[What you have to do] Identify, in the records below, every line where the string "computer" appears, and copy each such line.

※

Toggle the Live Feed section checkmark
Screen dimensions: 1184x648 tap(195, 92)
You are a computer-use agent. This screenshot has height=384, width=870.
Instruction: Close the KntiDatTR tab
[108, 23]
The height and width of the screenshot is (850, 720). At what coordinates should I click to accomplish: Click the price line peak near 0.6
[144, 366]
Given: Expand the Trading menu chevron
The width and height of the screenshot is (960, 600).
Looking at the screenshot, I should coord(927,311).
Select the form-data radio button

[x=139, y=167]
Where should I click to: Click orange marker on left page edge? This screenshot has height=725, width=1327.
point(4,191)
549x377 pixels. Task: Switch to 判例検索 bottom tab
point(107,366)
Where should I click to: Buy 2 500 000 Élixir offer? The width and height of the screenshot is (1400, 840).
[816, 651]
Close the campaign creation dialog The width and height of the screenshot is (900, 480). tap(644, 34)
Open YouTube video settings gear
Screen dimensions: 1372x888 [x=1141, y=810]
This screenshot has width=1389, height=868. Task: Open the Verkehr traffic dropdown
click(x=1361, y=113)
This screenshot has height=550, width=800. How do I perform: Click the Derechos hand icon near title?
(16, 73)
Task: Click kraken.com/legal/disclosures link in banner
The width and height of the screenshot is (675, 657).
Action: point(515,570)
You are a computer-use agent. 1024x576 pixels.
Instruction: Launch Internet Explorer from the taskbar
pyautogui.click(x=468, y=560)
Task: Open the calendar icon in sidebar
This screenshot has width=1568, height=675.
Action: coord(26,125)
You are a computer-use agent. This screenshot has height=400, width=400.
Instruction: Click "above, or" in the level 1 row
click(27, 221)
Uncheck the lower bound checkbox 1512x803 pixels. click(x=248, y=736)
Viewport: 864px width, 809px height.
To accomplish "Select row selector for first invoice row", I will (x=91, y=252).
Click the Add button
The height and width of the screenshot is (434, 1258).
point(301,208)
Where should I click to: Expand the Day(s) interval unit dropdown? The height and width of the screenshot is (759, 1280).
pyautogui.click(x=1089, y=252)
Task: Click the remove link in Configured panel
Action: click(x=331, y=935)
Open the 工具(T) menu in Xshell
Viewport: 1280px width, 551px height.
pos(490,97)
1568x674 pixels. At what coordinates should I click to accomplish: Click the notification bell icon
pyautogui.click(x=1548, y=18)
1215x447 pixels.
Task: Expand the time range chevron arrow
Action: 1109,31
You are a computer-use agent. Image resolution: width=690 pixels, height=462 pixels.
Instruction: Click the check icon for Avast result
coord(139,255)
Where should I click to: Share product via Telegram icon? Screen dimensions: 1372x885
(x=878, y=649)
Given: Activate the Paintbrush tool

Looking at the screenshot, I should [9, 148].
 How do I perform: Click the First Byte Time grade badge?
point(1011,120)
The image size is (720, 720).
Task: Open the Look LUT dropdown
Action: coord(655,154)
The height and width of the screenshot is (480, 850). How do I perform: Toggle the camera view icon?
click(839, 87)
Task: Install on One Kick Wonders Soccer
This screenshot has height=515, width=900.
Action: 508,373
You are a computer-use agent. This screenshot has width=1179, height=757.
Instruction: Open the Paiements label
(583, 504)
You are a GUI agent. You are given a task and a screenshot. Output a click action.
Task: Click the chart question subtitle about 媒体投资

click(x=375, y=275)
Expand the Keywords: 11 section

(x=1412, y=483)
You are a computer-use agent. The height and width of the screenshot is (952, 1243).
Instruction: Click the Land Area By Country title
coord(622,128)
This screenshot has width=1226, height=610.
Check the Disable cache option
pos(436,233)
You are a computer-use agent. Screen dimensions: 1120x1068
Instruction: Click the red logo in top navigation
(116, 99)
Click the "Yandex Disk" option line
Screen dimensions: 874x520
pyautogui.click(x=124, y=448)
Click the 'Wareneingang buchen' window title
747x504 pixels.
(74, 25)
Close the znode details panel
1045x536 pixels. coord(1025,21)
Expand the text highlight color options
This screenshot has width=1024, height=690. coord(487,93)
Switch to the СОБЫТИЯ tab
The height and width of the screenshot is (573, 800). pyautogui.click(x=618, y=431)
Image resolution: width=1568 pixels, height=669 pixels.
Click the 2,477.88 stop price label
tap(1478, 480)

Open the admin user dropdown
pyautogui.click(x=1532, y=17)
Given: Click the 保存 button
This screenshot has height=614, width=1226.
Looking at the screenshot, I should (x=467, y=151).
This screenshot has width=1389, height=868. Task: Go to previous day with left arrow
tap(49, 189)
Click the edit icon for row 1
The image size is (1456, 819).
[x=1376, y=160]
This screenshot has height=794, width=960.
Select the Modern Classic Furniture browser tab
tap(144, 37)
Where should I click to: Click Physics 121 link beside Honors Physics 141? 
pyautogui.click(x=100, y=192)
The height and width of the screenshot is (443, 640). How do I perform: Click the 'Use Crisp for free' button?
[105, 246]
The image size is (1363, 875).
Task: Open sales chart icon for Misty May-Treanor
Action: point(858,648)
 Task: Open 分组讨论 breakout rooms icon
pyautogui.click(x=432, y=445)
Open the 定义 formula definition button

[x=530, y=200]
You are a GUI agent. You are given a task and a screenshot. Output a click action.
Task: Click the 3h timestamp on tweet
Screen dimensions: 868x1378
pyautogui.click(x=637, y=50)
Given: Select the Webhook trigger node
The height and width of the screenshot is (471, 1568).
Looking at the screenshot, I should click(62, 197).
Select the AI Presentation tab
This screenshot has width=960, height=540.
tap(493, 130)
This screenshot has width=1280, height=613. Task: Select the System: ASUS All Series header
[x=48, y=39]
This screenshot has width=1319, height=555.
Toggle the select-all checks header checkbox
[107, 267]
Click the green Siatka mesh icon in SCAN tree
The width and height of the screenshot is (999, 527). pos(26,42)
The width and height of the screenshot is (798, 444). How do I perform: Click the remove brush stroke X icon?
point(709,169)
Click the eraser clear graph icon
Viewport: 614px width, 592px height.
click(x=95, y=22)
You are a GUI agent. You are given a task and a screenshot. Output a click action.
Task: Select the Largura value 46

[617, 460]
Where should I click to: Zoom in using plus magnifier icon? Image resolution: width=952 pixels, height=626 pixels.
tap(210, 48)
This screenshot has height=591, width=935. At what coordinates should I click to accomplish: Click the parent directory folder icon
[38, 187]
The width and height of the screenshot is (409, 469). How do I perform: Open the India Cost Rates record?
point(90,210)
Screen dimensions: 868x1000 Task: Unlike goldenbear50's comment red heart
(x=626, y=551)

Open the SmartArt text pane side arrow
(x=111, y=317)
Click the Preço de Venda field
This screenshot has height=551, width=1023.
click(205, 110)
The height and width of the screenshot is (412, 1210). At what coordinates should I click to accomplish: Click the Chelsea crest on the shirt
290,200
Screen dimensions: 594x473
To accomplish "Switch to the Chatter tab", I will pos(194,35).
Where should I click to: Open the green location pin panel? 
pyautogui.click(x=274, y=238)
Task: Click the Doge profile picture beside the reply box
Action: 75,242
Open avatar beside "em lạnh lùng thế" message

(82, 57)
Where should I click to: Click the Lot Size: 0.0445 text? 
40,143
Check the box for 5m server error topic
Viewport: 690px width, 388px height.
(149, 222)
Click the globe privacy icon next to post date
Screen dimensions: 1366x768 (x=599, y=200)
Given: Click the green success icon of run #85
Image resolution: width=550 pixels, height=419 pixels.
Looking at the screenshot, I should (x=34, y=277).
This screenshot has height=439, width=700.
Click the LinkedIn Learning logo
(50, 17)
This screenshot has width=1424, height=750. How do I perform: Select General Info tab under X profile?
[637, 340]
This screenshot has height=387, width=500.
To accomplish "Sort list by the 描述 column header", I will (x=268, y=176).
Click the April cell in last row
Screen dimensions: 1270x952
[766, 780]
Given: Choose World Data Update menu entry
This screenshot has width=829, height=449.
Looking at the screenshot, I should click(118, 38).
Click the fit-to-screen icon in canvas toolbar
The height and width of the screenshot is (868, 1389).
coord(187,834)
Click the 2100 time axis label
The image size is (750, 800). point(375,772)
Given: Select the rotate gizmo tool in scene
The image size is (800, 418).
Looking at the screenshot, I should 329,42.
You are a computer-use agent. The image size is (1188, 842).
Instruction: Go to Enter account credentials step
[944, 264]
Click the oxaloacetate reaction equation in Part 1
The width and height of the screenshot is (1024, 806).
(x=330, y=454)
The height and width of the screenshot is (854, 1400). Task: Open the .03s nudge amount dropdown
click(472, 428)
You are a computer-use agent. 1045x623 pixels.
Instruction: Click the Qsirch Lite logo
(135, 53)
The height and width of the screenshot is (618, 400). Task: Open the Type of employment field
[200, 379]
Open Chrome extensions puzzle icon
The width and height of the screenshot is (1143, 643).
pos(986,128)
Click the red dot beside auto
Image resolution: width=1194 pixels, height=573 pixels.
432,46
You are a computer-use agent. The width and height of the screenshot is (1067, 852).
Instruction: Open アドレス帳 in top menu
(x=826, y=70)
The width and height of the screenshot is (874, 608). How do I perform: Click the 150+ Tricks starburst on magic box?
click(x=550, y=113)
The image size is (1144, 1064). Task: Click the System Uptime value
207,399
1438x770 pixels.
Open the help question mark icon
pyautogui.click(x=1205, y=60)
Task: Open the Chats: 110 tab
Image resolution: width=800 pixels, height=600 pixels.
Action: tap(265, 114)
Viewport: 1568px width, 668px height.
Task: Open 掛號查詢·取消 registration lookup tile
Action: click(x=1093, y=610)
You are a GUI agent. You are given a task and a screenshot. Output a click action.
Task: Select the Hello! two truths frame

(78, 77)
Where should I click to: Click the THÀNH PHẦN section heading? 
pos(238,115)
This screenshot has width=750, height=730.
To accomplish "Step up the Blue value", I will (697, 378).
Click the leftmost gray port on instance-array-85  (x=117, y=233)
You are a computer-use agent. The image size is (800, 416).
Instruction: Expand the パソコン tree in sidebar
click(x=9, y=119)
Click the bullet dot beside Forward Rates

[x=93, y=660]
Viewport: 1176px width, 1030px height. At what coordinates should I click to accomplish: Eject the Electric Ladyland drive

※

[Finished task]
You are a computer-use agent. This screenshot has height=384, width=870.
You are a computer-use agent. 1024x576 pixels.
You are a computer-use agent. This screenshot has height=400, width=400.
You are a computer-use agent. Image resolution: width=690 pixels, height=462 pixels.
You are a computer-use agent. This screenshot has width=1179, height=757.
You are a computer-use agent. The height and width of the screenshot is (952, 1243).
You are a computer-use agent. Screen dimensions: 1120x1068
You are a computer-use agent. The image size is (1188, 842).
You are a computer-use agent. 1045x623 pixels.
You are a computer-use agent. The width and height of the screenshot is (1067, 852).
You are a computer-use agent. The image size is (800, 416).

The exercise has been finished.